Task:
Below are the entries. Transcribe exactly the lines from the one with "You are a computer-use agent. Viewport: 1278px" through the one with "Click the RATES axis title", ends included, and leave out all others.
[[ Information given open ]]
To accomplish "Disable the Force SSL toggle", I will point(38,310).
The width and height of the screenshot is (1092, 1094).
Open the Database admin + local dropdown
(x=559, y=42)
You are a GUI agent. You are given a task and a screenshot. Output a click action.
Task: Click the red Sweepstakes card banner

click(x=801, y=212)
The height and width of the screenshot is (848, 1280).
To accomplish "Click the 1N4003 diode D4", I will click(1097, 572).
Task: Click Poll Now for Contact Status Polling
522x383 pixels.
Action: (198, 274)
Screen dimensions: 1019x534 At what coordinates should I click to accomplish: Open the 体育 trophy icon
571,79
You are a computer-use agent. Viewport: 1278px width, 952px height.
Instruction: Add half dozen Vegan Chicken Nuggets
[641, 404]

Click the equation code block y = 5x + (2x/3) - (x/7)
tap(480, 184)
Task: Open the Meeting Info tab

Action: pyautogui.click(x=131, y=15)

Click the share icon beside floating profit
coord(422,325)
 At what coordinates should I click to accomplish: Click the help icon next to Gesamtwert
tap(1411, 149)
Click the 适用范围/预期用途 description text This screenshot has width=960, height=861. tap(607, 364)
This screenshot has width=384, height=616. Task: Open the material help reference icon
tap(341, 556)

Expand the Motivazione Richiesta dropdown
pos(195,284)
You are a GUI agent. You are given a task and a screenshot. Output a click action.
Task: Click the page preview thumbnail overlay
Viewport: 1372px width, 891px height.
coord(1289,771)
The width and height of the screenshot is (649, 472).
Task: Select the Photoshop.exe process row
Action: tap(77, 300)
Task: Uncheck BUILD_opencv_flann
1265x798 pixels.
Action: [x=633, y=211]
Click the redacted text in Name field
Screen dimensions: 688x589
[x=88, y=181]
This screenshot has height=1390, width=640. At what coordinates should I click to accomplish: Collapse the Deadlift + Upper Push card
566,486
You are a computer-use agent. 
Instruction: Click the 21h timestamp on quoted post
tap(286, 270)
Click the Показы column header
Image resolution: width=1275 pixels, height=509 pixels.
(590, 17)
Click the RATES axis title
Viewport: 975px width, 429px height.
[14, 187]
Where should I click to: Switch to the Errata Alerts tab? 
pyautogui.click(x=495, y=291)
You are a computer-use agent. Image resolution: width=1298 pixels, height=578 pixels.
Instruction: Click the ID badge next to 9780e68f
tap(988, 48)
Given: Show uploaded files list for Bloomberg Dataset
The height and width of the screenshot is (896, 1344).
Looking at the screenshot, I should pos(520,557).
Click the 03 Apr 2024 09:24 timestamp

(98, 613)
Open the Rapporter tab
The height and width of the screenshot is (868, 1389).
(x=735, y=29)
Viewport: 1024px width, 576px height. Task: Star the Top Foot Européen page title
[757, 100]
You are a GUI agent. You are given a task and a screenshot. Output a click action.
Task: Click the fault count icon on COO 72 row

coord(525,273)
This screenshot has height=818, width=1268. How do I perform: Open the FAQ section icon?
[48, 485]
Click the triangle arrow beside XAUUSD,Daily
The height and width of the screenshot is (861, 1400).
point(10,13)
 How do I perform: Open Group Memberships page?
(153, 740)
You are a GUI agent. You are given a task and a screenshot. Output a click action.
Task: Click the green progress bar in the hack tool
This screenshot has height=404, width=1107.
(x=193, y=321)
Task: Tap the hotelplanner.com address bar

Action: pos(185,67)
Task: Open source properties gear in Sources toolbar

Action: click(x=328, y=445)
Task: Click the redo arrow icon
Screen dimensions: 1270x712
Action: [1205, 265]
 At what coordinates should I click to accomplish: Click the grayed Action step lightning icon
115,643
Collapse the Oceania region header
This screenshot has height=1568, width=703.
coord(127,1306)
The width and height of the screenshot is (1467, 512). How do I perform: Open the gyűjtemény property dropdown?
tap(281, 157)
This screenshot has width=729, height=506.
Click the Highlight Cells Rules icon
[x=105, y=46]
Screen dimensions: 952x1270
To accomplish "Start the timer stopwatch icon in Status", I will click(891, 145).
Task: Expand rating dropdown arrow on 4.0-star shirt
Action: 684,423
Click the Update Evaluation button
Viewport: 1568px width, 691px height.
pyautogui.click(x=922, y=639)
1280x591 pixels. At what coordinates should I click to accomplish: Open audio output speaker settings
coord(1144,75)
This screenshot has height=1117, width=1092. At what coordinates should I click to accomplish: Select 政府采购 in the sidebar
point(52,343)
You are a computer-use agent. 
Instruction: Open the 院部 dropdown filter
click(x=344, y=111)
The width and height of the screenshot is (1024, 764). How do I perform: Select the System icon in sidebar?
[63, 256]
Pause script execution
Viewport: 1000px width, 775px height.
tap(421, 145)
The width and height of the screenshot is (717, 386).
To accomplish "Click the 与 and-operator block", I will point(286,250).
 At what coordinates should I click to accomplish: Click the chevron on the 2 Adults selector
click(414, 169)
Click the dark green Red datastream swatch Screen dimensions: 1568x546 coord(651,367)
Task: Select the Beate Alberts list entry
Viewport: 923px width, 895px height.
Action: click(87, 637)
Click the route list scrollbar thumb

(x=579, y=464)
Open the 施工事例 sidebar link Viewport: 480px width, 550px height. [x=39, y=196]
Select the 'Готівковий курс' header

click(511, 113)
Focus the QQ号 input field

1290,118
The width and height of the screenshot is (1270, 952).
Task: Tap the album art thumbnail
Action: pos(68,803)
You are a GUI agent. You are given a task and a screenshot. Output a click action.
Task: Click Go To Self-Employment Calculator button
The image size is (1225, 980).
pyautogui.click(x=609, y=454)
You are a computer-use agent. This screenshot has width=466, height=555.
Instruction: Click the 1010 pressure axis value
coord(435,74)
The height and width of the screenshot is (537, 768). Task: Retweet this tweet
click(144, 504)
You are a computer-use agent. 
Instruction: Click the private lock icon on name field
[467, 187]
[[ Information given closed ]]
Expected answer:
You are a computer-use agent. Viewport: 1278px width, 952px height.
Instruction: Add half dozen Vegan Chicken Nuggets
[641, 404]

Click the equation code block y = 5x + (2x/3) - (x/7)
tap(480, 184)
Task: Open the Meeting Info tab

Action: pyautogui.click(x=131, y=15)

Click the share icon beside floating profit
coord(422,325)
 At what coordinates should I click to accomplish: Click the help icon next to Gesamtwert
tap(1411, 149)
Click the 适用范围/预期用途 description text This screenshot has width=960, height=861. tap(607, 364)
This screenshot has width=384, height=616. Task: Open the material help reference icon
tap(341, 556)

Expand the Motivazione Richiesta dropdown
pos(195,284)
You are a GUI agent. You are given a task and a screenshot. Output a click action.
Task: Click the page preview thumbnail overlay
Viewport: 1372px width, 891px height.
coord(1289,771)
The width and height of the screenshot is (649, 472).
Task: Select the Photoshop.exe process row
Action: tap(77, 300)
Task: Uncheck BUILD_opencv_flann
1265x798 pixels.
Action: [x=633, y=211]
Click the redacted text in Name field
Screen dimensions: 688x589
[x=88, y=181]
This screenshot has height=1390, width=640. At what coordinates should I click to accomplish: Collapse the Deadlift + Upper Push card
566,486
You are a computer-use agent. 
Instruction: Click the 21h timestamp on quoted post
tap(286, 270)
Click the Показы column header
Image resolution: width=1275 pixels, height=509 pixels.
(590, 17)
Click the RATES axis title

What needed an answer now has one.